* ASSIGNED TASK A *
Copy the part of the article on Libyan defections between "Other than Khadafy’s" and "William Hague, said.", inclusive.
* ASSIGNED TASK B *
Check each statement against the article on Libyan defections, and for each one answer yes or no, quoting the words that decide it: (i) Koussa was granted immunity from prosecution. (ii) Treki defected in Egypt. (iii) Koussa flew to London on a commercial flight.
* ASSIGNED TASK C *
According to the article on Libyan defections, since when had Koussa been considered a pillar of the Khadafy government?

* EXTRACT *
<<<<

Libya’s foreign minister, Moussa Koussa, was providing information to British investigators yesterday even though he was not granted immunity from prosecution, officials said. He had flown to London on a private jet Wednesday.

His defection, military analysts say, could be a coup for the countries allied against Khadafy.

“It tells a compelling story of the desperation and the fear right at the heart of the crumbling and rotten Khadafy regime,’’ said Prime Minister David Cameron of Britain.

The Obama administration called the departure a significant blow.

In another sign that the cracks in the Libyan government might be widening, a second top official, Ali Abdussalam el-Treki, defected yesterday in Egypt. In decades of service, Treki had served as a foreign minister and as ambassador to the United Nations, where he was president of the General Assembly.

Other than Khadafy’s sons, the only other official as close to the Libyan leader as Koussa is Adbdullah al-Sanusi, his brother-in-law and a top security adviser. Like the Khadafy family, his whereabouts were unknown, but there were no credible reports that he had fled.

“Khadafy must be asking himself who will be the next to go,’’ Britain’s foreign secretary, William Hague, said.

Koussa was considered a pillar of the Khadafy government since the early days of the 1969 revolution. He has been listed by the prosecutor of the International Criminal Court among those who “commanded and had control’’ over Libyan security forces suspected of “crimes against humanity.’’

Hague said Koussa had fled to London “of his own free will’’ and no immunity would be provided.

>>>>

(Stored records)
<<<<

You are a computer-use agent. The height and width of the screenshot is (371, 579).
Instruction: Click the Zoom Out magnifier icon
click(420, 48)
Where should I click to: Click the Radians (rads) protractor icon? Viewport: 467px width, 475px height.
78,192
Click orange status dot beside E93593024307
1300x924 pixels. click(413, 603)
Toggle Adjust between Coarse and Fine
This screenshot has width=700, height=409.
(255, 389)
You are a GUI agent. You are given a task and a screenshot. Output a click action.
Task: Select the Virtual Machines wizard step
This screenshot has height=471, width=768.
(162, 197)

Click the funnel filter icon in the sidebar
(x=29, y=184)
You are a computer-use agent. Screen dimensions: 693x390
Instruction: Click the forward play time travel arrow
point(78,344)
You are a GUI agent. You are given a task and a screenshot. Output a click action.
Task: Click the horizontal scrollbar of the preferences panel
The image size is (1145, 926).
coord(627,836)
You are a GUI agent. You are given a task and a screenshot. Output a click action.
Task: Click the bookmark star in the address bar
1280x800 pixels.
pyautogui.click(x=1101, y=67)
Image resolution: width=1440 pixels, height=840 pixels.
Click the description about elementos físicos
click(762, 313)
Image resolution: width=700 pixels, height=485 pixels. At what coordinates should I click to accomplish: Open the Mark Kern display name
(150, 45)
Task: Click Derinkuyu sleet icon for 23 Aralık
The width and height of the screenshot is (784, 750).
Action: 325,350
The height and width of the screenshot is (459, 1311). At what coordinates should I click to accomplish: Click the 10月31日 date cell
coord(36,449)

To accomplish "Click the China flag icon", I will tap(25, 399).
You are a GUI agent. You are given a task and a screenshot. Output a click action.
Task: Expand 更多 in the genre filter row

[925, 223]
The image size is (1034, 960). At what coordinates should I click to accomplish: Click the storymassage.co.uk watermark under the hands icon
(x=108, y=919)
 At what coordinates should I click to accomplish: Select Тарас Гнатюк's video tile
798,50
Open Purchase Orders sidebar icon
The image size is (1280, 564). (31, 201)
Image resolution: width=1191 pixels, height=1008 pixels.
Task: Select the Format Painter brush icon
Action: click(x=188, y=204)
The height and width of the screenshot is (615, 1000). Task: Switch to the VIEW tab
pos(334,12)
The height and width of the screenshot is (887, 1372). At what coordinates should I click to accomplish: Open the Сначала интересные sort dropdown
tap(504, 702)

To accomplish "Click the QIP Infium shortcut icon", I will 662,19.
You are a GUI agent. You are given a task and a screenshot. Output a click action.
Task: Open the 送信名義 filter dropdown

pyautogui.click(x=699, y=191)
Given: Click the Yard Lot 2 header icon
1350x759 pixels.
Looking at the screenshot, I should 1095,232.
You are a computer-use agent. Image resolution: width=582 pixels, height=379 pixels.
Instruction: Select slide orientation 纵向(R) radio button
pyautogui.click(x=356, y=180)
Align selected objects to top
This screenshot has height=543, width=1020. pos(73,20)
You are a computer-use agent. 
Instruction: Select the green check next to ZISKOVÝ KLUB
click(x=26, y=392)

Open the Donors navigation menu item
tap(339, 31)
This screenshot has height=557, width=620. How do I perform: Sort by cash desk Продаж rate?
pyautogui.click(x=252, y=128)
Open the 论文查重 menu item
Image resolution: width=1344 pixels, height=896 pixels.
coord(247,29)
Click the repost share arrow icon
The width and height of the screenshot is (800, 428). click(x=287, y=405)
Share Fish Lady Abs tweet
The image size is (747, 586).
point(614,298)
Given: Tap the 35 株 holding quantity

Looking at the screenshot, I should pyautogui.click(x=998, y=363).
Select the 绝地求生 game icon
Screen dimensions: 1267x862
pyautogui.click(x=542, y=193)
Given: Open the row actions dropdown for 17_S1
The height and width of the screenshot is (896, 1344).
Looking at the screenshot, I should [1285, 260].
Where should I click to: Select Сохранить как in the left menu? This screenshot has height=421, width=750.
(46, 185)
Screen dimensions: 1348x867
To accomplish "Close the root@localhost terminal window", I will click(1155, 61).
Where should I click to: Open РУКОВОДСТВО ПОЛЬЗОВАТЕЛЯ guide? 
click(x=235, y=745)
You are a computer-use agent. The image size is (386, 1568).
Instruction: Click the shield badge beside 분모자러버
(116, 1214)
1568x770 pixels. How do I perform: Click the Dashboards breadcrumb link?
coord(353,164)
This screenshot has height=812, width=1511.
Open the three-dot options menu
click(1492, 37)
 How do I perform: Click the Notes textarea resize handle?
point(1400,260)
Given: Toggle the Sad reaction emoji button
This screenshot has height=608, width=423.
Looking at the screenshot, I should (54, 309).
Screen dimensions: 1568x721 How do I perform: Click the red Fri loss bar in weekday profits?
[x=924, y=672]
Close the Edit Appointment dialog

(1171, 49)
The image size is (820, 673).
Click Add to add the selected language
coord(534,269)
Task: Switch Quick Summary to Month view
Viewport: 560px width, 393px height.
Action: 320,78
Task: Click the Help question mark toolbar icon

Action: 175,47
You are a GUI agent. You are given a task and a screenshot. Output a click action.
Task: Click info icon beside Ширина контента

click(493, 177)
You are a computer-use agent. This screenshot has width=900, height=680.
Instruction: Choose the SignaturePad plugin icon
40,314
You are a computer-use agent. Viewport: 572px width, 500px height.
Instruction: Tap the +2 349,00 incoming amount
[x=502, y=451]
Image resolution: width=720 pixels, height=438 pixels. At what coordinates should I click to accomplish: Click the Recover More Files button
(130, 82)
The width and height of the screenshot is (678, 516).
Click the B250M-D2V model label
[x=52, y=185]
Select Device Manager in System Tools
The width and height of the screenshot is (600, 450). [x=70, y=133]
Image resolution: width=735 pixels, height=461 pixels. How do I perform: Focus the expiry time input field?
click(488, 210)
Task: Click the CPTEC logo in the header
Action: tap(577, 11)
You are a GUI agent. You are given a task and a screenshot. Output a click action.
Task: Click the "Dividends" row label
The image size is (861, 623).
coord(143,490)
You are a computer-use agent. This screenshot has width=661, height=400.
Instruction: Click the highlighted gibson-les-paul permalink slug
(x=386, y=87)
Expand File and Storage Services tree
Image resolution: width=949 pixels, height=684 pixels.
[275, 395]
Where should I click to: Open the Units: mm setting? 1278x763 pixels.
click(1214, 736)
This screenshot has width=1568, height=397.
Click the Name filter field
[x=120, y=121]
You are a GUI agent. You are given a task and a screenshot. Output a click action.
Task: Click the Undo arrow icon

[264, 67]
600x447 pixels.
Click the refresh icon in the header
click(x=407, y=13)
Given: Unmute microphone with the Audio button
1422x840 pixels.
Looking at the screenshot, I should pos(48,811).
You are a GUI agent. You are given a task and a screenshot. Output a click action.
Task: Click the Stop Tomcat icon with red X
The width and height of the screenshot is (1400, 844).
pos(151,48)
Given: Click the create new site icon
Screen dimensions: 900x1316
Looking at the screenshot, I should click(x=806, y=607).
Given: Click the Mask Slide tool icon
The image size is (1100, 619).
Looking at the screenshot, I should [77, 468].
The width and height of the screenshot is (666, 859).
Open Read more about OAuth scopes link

>>>>

* SOLUTION A *
Other than Khadafy’s sons, the only other official as close to the Libyan leader as Koussa is Adbdullah al-Sanusi, his brother-in-law and a top security adviser. Like the Khadafy family, his whereabouts were unknown, but there were no credible reports that he had fled.

“Khadafy must be asking himself who will be the next to go,’’ Britain’s foreign secretary, William Hague, said.

* SOLUTION B *
(i) No: "even though he was not granted immunity from prosecution"
(ii) Yes: "a second top official, Ali Abdussalam el-Treki, defected yesterday in Egypt"
(iii) No: "He had flown to London on a private jet Wednesday."

* SOLUTION C *
Since the early days of the 1969 revolution.